L’OTAN renforce la défense des États baltes face à la Russie avec un deuxième corps d’armée


Principaux renseignements

  • L’OTAN réorganise sa structure de commandement afin d’accélérer les déploiements militaires en Estonie et en Lettonie.
  • L’Allemagne et les Pays-Bas dirigeront le nouveau corps d’armée afin de renforcer la profondeur stratégique des pays baltes.
  • Les alliés européens renforcent leur appropriation de la sécurité afin de contrer une éventuelle agression russe d’ici 2029.

Afin de renforcer la sécurité à sa frontière orientale, l’OTAN met en œuvre une réorganisation structurelle visant à accélérer le déploiement de moyens militaires en Estonie et en Lettonie en cas de conflit potentiel avec la Russie. Actuellement, un seul centre de commandement multinational situé à Szczecin, en Pologne, supervise la défense du nord de la Pologne et des trois États baltes. Ce changement d’organisation souligne la priorité stratégique accrue accordée à la région baltique à la suite de l’invasion russe de l’Ukraine.

Deuxième corps

En intégrant un deuxième corps d’armée dans la zone, l’alliance vise à pallier le manque de profondeur géographique de la région et ses vulnérabilités inhérentes, permettant ainsi une accumulation plus rapide de la puissance de combat.

Alors qu’un corps d’armée pleinement opérationnel gère généralement entre 40 000 et 60 000 soldats répartis dans trois divisions, il fonctionne généralement selon une structure de commandement allégée en temps de paix. Cette structure minimale maintient des unités spécialisées essentielles — notamment des équipes médicales, la défense aérienne et l’artillerie — afin de garantir une mobilisation rapide des troupes.

L’Allemagne et les Pays-Bas

Selon certaines sources, l’Allemagne et les Pays-Bas se sont coordonnés avec l’OTAN pour désigner le Corps germano-néerlandais, dont le quartier général est situé à Münster, afin de protéger l’Estonie et la Lettonie. Cette initiative intervient alors que les nations européennes s’approprient davantage leur sécurité régionale, suite aux pressions exercées par le président américain Donald Trump, qui a critiqué le niveau des contributions européennes et annoncé le retrait de 5 000 soldats américains du sol allemand.

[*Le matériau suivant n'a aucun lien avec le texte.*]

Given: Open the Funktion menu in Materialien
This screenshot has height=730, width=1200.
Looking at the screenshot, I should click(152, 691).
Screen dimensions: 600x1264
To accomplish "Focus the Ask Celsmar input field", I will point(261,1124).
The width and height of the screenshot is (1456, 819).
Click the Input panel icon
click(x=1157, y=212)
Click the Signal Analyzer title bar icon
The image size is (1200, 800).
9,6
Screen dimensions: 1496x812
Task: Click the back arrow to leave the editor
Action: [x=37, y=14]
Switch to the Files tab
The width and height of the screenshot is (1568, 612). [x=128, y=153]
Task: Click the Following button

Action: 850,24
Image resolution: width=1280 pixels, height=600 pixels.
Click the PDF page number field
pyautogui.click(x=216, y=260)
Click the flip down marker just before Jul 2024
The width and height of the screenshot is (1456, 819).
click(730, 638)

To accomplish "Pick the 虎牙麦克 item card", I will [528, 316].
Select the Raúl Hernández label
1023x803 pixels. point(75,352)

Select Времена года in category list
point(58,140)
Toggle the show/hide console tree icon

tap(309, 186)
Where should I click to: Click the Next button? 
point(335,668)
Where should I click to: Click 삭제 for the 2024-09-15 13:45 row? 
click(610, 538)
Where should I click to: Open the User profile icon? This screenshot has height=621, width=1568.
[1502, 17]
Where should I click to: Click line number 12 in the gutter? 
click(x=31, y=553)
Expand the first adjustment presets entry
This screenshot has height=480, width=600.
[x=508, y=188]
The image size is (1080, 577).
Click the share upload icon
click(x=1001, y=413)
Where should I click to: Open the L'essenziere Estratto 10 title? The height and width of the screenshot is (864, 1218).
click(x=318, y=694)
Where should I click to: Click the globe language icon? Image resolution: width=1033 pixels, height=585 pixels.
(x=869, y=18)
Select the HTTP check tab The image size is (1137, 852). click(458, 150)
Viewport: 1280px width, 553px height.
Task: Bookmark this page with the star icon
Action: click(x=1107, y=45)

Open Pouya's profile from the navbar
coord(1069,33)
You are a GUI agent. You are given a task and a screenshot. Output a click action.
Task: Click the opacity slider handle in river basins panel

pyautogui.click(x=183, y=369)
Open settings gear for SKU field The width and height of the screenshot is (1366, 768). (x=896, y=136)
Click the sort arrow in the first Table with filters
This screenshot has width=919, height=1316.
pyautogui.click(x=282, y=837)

La dernière condition de cet accord était de garantir les « troupes de corps » nécessaires, telles que des ingénieurs et des spécialistes de l’artillerie à longue portée. L’Allemagne et les Pays-Bas, ainsi que d’autres alliés, s’efforcent désormais de mettre en place ces capacités essentielles. Bien que le ministère néerlandais de la Défense ait indiqué que les détails étaient encore en cours de finalisation et que les responsables allemands et de l’OTAN n’aient pas encore fourni de calendrier précis ni d’effectifs, cette initiative répond à des préoccupations de sécurité à long terme.

Une attaque russe en 2029 ?

Les dirigeants de l’OTAN ont averti que la Russie pourrait être en mesure de lancer une offensive majeure contre les territoires des membres d’ici 2029. À l’inverse, le Kremlin soutient qu’il n’a aucun objectif agressif et affirme que l’expansion de l’OTAN vers l’est est le principal facteur d’instabilité régionale.